Supplied passage:
How to Protect Your IT Environment from Supply Chain Cybersecurity Risks
Skybox Research Lab September 30th, 2020
Typically, cybersecurity risks within the supply chain have eluded security teams. Although many haven’t exactly been turning a blind eye to risks derived from third-party environments, too much confidence has been placed in the security of the networks that sit along the chain – without having full visibility into each third-party network, it’s impossible for organizations to know anything about the threats that may be lurking around the corner. As more firms lean on outsourcing to supplement the growing skills gap and help secure their distributed workforce, it’s more critical than ever for security leaders to understand supply chain risk and have the capabilities to mitigate it.
The Sophistication of Supply Chain-Derived Cybersecurity Attacks is Increasing
Attacks on the supply chain have been increasing in recent years, with threat actors deploying increasingly sophisticated commodity malware and heavily-engineered malicious tools to infiltrate their targets. One such example is Operation Skeleton Key, a segment-wide push that took place over 2018-2019 to exfiltrate proprietary information from the Taiwanese semiconductor industry. The attacks on several semiconductor vendors led to threat actors successfully compromising a substantial number of influential companies, their subsidiaries, and associates. There are other notable efforts from threat actors, not least Operation ShadowHammer which led to one of ASUS’ BIOS update utilities being coopted to install a backdoor on 660 hardcoded addresses.

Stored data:
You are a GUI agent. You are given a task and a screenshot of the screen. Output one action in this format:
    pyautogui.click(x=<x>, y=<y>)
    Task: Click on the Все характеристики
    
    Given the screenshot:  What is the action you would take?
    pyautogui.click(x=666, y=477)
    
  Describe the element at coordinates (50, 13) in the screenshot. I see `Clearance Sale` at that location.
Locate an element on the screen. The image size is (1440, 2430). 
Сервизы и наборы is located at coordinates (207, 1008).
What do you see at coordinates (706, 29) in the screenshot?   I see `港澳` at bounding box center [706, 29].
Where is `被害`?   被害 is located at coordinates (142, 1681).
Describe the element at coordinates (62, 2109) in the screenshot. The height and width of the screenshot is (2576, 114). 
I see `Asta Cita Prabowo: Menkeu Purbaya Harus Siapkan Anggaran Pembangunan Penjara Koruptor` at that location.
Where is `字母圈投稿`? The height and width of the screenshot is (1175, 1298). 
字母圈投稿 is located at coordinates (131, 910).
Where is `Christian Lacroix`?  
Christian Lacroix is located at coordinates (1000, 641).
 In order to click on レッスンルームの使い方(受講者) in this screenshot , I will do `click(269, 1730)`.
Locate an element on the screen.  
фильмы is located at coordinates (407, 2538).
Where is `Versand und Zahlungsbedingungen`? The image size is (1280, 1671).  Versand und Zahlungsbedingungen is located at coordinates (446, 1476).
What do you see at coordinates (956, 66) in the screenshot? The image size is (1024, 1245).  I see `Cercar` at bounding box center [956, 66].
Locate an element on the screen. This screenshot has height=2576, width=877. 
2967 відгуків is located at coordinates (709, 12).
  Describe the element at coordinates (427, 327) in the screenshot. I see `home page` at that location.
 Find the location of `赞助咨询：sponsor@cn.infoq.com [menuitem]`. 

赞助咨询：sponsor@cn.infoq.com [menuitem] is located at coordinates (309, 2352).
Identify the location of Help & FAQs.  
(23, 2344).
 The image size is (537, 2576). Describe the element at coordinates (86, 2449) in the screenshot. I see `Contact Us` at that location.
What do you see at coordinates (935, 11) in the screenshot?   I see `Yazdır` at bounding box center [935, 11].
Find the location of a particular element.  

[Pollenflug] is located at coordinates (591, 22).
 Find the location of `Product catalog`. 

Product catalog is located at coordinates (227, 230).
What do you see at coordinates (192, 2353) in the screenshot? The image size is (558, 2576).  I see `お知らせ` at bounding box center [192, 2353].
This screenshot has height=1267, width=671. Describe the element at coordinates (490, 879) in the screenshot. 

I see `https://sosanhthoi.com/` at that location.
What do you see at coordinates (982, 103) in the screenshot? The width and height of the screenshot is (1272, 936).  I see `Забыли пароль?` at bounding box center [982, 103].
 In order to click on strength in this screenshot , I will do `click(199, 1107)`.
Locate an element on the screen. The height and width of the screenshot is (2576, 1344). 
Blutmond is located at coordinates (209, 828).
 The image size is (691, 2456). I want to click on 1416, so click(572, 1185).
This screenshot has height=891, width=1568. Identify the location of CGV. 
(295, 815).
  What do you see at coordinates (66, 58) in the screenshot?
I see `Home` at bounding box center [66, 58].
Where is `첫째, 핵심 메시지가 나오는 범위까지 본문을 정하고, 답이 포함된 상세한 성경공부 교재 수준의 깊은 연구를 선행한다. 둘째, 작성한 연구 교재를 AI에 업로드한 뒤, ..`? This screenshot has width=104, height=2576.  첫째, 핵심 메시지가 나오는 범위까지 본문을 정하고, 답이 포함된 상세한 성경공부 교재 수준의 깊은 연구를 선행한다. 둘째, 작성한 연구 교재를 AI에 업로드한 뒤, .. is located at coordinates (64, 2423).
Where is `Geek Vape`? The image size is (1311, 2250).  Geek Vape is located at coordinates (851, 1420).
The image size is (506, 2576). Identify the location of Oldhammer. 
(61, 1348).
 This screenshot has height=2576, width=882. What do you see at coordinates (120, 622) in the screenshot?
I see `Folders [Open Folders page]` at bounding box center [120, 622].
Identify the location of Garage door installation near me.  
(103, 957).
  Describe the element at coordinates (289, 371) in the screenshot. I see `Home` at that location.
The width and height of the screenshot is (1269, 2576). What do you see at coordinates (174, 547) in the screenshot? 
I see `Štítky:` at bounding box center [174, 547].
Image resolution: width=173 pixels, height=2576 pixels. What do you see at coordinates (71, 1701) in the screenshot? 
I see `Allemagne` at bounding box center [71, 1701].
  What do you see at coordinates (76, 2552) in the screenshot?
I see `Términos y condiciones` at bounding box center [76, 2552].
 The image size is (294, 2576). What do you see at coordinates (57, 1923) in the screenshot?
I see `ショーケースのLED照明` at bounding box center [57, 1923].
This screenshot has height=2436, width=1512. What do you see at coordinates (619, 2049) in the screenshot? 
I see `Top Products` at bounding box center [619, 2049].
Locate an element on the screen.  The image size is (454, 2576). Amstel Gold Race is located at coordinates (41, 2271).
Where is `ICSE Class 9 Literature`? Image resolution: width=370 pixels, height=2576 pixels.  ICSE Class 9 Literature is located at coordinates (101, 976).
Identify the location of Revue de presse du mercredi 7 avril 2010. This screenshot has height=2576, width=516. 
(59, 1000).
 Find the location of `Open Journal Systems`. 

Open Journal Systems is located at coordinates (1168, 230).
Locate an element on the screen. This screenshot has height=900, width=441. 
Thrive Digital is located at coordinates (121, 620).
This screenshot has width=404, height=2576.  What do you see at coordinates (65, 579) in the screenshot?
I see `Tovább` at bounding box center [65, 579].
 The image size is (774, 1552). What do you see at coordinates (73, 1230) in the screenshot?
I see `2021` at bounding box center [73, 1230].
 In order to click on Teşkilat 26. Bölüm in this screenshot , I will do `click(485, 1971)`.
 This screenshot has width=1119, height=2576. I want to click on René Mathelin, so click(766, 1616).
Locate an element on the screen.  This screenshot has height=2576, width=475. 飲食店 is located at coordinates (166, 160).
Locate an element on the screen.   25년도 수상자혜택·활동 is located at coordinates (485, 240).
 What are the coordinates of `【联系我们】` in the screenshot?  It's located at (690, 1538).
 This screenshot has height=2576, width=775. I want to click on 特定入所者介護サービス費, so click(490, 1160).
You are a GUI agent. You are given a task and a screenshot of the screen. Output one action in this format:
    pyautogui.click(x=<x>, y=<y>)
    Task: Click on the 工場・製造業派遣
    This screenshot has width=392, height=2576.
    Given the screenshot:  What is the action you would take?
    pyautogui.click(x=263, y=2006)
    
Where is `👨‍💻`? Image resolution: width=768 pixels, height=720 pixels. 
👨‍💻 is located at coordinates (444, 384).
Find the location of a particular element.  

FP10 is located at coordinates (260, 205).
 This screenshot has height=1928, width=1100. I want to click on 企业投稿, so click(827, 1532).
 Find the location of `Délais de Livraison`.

Questions:
1. According to the article on supply chain cybersecurity risks, which industry did Operation Skeleton Key target?
2. Please copy a passage from the article on supply chain cybersecurity risks, starting at the words "The Sophistication of" and ending after the words "660 hardcoded addresses.".
The records were taken from a separate source.

Task results:
1. The Taiwanese semiconductor industry.

2.
The Sophistication of Supply Chain-Derived Cybersecurity Attacks is Increasing
Attacks on the supply chain have been increasing in recent years, with threat actors deploying increasingly sophisticated commodity malware and heavily-engineered malicious tools to infiltrate their targets. One such example is Operation Skeleton Key, a segment-wide push that took place over 2018-2019 to exfiltrate proprietary information from the Taiwanese semiconductor industry. The attacks on several semiconductor vendors led to threat actors successfully compromising a substantial number of influential companies, their subsidiaries, and associates. There are other notable efforts from threat actors, not least Operation ShadowHammer which led to one of ASUS’ BIOS update utilities being coopted to install a backdoor on 660 hardcoded addresses.